Easy Windows 7 system disk migration
I’ve been having a problem with my Windows 7 desktop, in that often, probably once a day, the system panics, I get a BSOD and subsequently I have to reboot. It usually happens when the system wakes up from sleep. I’ve also noticed occasionally I receive errors that W7 couldn’t read the hard disk. The Windows 7 crash analyzer so far has been useless in pin pointing the problem.
At any rate, I started to wonder, maybe its the POS Hitachi Deskstar drive, so I thought I’d see if I could migrate the system over to a Seagate drive I had. Not reinstall, migrate.
Researching possible solutions to do this, I read some promising articles that the built in Windows Backup and Restore could be used. So I attempted to use this method first. But, I got a big, fat, nowhere with that. Windows Restore really did not want to restore to the destination drive.
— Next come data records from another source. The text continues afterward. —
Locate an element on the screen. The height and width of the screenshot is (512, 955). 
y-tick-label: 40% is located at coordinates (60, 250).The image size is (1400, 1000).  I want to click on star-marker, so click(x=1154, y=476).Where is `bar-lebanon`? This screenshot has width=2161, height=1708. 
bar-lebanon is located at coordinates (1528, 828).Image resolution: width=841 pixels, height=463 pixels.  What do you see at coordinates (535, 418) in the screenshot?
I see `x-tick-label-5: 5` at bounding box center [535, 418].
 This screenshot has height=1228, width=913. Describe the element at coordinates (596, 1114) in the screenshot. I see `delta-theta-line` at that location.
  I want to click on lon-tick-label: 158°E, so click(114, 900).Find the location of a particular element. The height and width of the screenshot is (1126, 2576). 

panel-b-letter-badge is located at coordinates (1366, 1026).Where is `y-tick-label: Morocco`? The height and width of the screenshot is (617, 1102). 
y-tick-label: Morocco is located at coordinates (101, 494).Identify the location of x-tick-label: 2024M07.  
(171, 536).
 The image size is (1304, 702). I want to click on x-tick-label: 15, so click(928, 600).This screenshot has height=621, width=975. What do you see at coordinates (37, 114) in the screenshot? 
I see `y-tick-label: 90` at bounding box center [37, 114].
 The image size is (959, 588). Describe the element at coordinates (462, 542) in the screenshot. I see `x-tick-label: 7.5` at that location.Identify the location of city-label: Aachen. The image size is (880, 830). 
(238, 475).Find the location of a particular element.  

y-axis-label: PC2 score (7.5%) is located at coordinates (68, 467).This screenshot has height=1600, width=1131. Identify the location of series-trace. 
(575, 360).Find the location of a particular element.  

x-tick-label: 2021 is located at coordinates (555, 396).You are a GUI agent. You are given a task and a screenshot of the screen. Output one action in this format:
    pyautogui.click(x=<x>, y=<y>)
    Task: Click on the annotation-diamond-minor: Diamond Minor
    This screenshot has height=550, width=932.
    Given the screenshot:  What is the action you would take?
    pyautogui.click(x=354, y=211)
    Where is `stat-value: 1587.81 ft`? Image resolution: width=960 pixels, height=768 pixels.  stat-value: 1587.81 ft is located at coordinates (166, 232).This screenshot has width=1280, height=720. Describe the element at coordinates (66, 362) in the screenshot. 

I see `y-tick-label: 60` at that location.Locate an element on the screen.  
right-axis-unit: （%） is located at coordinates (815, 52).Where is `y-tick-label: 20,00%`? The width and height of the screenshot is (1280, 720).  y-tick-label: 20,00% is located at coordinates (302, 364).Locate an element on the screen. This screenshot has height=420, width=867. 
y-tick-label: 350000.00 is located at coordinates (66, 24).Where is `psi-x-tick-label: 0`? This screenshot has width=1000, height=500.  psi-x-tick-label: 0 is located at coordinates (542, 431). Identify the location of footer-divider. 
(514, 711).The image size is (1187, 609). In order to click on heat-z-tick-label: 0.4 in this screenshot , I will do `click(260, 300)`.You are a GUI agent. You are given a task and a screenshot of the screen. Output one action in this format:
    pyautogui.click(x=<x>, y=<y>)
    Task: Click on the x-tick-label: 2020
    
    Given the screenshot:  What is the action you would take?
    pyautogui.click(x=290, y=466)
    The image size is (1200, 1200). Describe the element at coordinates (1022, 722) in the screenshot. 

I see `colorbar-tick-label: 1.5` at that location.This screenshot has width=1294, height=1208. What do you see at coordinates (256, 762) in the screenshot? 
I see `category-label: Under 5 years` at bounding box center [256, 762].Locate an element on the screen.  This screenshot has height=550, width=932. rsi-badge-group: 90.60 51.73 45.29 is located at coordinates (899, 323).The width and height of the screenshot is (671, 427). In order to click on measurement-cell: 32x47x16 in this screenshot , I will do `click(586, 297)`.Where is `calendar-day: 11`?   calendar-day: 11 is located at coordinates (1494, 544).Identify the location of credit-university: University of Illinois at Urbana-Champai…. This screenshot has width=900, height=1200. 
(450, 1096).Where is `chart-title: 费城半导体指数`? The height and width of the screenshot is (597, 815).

So, next possibilities. I had read some good things about Clonezilla, and also Macrium Reflect. I had used Reflect in the past for backups, so I figured I’d give that a try, and if it failed, try Clonezilla.
Good news, Macrium Reflect Free worked!
Here’s what I did.
- Grab a copy of Macrium Reflect Free version and install it. Easy.
- Use Reflect to backup your System drive somewhere. I had a USB drive, but you could also backup to a Network drive for example. My System drive had two partitions – System Reserved & Drive C . I backed them both up.
- Use Windows Disk Management to create the two partitions on the target drive with the same size as the source partitions. I formatted the partitions but did not assign drive letters.
- Now, use Reflect to restore the backup onto the target drive. I made sure to select to restore the Master Boot Record (MBR) onto the target as well.
Now the tricky part. I’m sure there are easier ways to do this, but this worked for me.
- In order to make sure the system would boot from the target drive, I removed the source drive and replaced it with the target.
- Now, get out your Windows 7 Install DVD or Repair Disk and boot into the repair environment. When repair starts to analyze your disk, it will realize some “Boot Settings” are incorrect and prompt you to “Repair and Reboot”. Confirm it.
- And now, finally, boot from your target drive.
And Voila. Worked like a charm for me, now lets see if it fixed the BSODs.